*Try it:* Look through the entries below and count the lines with "computer" in them; the reply is the number alone.

BEGIN

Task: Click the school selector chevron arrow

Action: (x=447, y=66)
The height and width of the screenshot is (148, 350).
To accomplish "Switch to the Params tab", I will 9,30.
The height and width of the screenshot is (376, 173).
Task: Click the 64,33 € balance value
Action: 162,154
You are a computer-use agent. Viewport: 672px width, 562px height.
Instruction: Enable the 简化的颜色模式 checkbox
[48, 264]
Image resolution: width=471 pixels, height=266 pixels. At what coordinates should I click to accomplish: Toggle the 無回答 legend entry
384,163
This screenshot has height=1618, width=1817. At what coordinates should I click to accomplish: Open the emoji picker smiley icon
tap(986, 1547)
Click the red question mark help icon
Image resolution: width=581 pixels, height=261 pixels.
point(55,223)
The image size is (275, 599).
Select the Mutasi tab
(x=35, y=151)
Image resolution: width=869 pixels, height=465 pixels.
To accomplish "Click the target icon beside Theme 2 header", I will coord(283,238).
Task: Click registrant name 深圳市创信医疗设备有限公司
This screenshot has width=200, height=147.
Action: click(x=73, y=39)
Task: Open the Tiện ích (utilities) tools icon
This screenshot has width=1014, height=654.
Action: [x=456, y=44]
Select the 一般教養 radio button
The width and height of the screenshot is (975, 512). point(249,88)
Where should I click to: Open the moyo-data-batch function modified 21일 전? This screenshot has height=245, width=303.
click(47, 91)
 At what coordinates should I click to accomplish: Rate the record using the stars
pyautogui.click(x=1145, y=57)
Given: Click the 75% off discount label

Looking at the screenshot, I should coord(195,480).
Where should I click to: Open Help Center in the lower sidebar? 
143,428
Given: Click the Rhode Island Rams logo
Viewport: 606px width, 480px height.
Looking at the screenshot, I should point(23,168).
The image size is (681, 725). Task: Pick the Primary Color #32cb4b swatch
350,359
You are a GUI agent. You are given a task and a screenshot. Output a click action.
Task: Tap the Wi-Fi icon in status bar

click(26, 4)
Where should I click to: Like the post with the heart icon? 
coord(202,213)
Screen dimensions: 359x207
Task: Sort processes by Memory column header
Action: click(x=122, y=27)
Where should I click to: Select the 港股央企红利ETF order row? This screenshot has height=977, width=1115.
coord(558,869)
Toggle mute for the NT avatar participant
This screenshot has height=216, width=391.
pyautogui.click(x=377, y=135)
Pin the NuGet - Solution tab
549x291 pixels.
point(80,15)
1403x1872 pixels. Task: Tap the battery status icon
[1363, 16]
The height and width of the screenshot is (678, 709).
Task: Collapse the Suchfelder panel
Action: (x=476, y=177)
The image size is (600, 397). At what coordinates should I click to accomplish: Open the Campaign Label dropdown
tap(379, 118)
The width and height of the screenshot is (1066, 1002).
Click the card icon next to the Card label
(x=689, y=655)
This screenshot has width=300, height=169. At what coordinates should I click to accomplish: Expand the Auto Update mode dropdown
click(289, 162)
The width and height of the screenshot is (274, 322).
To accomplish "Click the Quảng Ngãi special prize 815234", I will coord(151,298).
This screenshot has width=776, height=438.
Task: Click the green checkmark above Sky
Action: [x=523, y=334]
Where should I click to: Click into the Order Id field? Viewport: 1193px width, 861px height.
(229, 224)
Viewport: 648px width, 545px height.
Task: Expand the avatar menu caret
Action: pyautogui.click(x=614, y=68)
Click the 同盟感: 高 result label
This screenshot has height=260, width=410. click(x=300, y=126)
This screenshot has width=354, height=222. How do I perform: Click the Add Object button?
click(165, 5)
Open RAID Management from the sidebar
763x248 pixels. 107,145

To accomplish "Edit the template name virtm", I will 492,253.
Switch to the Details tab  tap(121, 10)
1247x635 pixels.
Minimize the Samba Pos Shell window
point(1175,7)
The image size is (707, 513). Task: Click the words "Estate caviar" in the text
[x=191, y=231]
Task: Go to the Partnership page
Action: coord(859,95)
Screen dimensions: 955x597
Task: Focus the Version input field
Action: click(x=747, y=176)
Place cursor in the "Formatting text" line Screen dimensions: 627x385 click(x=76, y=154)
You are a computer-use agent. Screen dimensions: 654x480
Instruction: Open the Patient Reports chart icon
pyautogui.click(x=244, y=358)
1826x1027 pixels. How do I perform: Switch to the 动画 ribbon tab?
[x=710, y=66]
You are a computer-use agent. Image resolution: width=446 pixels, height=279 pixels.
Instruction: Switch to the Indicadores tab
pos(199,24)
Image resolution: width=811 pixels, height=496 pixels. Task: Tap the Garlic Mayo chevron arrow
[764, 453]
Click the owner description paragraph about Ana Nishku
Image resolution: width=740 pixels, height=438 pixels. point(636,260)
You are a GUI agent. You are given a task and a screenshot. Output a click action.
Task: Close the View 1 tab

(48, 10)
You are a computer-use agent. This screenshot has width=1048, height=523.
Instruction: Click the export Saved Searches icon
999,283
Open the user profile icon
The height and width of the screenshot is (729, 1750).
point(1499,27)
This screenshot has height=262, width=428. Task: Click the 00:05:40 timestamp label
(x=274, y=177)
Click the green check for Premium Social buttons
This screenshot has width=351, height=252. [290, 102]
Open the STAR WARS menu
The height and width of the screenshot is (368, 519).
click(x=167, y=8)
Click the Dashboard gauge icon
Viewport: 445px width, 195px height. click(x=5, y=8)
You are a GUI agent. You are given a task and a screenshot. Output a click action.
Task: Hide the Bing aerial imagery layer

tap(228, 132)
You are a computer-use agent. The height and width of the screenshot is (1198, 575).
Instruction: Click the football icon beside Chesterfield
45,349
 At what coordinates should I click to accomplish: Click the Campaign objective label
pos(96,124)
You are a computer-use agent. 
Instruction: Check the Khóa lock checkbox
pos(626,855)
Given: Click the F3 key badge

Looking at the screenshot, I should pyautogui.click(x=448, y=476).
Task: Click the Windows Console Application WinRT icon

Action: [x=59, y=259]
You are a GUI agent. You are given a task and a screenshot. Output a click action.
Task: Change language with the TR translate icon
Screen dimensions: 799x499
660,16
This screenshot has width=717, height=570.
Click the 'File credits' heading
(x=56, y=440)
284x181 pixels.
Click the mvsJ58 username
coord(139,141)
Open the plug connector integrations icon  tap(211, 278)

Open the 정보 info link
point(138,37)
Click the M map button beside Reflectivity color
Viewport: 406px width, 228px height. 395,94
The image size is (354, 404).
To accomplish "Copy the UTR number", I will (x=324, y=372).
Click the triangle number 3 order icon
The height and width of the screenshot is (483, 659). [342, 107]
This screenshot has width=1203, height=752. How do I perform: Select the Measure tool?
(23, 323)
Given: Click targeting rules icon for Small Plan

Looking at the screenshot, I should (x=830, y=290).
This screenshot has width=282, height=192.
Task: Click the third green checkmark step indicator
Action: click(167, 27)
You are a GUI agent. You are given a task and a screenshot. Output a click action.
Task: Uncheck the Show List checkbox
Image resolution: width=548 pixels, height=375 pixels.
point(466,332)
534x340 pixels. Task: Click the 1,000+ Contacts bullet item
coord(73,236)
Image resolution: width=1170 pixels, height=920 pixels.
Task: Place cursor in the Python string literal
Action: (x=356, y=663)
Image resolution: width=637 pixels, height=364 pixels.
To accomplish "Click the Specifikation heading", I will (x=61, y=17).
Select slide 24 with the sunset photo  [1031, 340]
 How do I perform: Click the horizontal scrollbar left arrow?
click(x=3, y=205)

END

*Answer for this exercise:* 6